**RAW DATA:**

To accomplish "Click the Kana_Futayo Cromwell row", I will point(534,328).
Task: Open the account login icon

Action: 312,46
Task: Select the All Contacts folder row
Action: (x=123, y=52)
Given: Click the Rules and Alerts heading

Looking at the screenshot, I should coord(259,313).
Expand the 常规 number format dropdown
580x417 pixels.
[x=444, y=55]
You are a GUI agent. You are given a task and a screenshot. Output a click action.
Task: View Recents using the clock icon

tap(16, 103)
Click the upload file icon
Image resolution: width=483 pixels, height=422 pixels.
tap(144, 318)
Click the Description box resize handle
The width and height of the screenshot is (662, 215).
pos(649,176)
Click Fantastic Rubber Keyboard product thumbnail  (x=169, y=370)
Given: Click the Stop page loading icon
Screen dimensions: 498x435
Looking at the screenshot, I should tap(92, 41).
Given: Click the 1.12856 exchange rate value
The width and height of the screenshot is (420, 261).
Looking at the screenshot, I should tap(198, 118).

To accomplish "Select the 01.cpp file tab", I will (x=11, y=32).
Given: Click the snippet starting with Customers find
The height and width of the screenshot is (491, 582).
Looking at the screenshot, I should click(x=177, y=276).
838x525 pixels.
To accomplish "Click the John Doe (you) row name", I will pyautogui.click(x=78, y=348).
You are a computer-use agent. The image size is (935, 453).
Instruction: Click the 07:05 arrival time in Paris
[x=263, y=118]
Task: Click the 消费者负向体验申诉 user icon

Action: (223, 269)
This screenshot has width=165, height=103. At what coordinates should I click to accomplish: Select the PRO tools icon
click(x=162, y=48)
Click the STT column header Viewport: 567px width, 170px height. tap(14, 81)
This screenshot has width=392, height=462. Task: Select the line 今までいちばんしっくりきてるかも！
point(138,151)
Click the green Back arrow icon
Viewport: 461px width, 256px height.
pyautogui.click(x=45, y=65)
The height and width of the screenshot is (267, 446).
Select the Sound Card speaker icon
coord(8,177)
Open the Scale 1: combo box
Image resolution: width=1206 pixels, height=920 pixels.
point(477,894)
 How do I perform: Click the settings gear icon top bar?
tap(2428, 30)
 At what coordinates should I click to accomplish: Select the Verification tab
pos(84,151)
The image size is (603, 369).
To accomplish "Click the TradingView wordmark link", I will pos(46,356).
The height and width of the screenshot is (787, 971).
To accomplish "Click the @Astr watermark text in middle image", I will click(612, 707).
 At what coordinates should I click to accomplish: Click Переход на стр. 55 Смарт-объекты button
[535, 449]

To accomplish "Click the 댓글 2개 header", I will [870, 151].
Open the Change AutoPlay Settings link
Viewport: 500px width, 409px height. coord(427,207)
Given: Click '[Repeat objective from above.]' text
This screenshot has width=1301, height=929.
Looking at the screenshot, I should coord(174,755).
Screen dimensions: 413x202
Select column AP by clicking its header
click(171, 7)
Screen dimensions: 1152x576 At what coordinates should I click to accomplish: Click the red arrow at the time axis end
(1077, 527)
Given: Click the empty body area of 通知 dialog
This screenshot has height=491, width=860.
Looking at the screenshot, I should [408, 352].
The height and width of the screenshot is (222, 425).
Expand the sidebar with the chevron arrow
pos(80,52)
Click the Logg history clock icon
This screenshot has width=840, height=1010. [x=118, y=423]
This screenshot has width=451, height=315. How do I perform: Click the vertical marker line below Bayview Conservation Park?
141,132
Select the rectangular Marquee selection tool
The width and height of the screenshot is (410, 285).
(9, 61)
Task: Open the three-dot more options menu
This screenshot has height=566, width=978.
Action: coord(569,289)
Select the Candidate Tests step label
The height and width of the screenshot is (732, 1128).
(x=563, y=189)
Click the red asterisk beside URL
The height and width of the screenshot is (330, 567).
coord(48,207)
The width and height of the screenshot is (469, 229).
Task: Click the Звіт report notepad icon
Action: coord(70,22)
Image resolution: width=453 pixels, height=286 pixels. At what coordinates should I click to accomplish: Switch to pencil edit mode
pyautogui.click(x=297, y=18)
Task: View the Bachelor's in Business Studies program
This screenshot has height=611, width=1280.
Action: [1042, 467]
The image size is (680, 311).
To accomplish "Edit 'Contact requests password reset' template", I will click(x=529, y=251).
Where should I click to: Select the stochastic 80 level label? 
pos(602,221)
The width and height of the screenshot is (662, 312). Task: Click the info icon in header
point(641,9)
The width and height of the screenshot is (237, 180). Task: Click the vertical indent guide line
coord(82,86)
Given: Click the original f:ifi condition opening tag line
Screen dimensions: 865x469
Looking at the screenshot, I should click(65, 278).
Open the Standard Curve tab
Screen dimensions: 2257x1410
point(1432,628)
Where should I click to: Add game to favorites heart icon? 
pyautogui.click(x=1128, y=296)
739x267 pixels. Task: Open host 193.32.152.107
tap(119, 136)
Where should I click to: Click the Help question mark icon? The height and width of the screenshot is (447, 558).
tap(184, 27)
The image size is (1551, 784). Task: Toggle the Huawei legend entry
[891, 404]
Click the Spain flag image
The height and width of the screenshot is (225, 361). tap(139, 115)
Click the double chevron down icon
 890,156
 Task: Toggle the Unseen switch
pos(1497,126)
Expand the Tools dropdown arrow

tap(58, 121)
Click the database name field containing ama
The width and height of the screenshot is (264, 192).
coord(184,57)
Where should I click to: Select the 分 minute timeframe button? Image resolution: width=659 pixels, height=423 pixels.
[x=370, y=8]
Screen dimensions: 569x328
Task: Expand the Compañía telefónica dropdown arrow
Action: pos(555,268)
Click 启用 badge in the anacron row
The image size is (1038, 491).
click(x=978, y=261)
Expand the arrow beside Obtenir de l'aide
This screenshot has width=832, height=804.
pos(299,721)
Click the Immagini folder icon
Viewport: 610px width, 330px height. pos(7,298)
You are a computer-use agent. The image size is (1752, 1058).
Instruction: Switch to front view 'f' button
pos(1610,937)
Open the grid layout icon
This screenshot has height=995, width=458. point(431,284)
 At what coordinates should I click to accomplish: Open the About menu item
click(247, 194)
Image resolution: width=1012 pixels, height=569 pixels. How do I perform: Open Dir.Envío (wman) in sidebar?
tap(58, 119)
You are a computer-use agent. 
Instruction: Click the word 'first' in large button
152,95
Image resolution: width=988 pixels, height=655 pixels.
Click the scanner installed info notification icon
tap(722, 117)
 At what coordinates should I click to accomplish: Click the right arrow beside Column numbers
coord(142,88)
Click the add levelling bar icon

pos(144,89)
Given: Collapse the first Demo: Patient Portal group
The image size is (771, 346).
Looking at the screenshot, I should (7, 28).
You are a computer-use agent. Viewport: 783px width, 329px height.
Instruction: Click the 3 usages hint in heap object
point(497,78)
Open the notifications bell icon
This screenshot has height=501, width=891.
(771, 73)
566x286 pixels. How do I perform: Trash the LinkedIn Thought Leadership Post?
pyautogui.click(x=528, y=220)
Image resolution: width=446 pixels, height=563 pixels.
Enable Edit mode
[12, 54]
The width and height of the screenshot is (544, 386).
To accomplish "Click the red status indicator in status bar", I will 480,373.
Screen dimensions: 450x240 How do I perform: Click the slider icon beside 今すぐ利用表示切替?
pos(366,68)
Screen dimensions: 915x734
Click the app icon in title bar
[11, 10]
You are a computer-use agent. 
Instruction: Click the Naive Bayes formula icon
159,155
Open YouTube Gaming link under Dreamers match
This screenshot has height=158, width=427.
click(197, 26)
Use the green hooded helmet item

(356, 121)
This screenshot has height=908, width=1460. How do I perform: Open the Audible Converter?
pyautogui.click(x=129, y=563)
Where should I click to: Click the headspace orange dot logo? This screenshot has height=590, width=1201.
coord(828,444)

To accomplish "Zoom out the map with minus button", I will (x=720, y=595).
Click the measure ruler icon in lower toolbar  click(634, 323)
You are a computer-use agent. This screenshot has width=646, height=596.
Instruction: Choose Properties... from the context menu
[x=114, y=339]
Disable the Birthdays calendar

**TASK GOAL:**
Please convert the lines from the one containing "Given: Collapse the" through the last line of the records into a numbered list, leaving out blank lines.

**RESPONSE:**
1. Given: Collapse the first Demo: Patient Portal group
2. The image size is (771, 346).
3. Looking at the screenshot, I should (7, 28).
4. You are a computer-use agent. Viewport: 783px width, 329px height.
5. Instruction: Click the 3 usages hint in heap object
6. point(497,78)
7. Open the notifications bell icon
8. This screenshot has height=501, width=891.
9. (771, 73)
10. 566x286 pixels. How do I perform: Trash the LinkedIn Thought Leadership Post?
11. pyautogui.click(x=528, y=220)
12. Image resolution: width=446 pixels, height=563 pixels.
13. Enable Edit mode
14. [12, 54]
15. The width and height of the screenshot is (544, 386).
16. To accomplish "Click the red status indicator in status bar", I will 480,373.
17. Screen dimensions: 450x240 How do I perform: Click the slider icon beside 今すぐ利用表示切替?
18. pos(366,68)
19. Screen dimensions: 915x734
20. Click the app icon in title bar
21. [11, 10]
22. You are a computer-use agent. 
23. Instruction: Click the Naive Bayes formula icon
24. 159,155
25. Open YouTube Gaming link under Dreamers match
26. This screenshot has height=158, width=427.
27. click(197, 26)
28. Use the green hooded helmet item
29. (356, 121)
30. This screenshot has height=908, width=1460. How do I perform: Open the Audible Converter?
31. pyautogui.click(x=129, y=563)
32. Where should I click to: Click the headspace orange dot logo? This screenshot has height=590, width=1201.
33. coord(828,444)
34. To accomplish "Zoom out the map with minus button", I will (x=720, y=595).
35. Click the measure ruler icon in lower toolbar  click(634, 323)
36. You are a computer-use agent. This screenshot has width=646, height=596.
37. Instruction: Choose Properties... from the context menu
38. [x=114, y=339]
39. Disable the Birthdays calendar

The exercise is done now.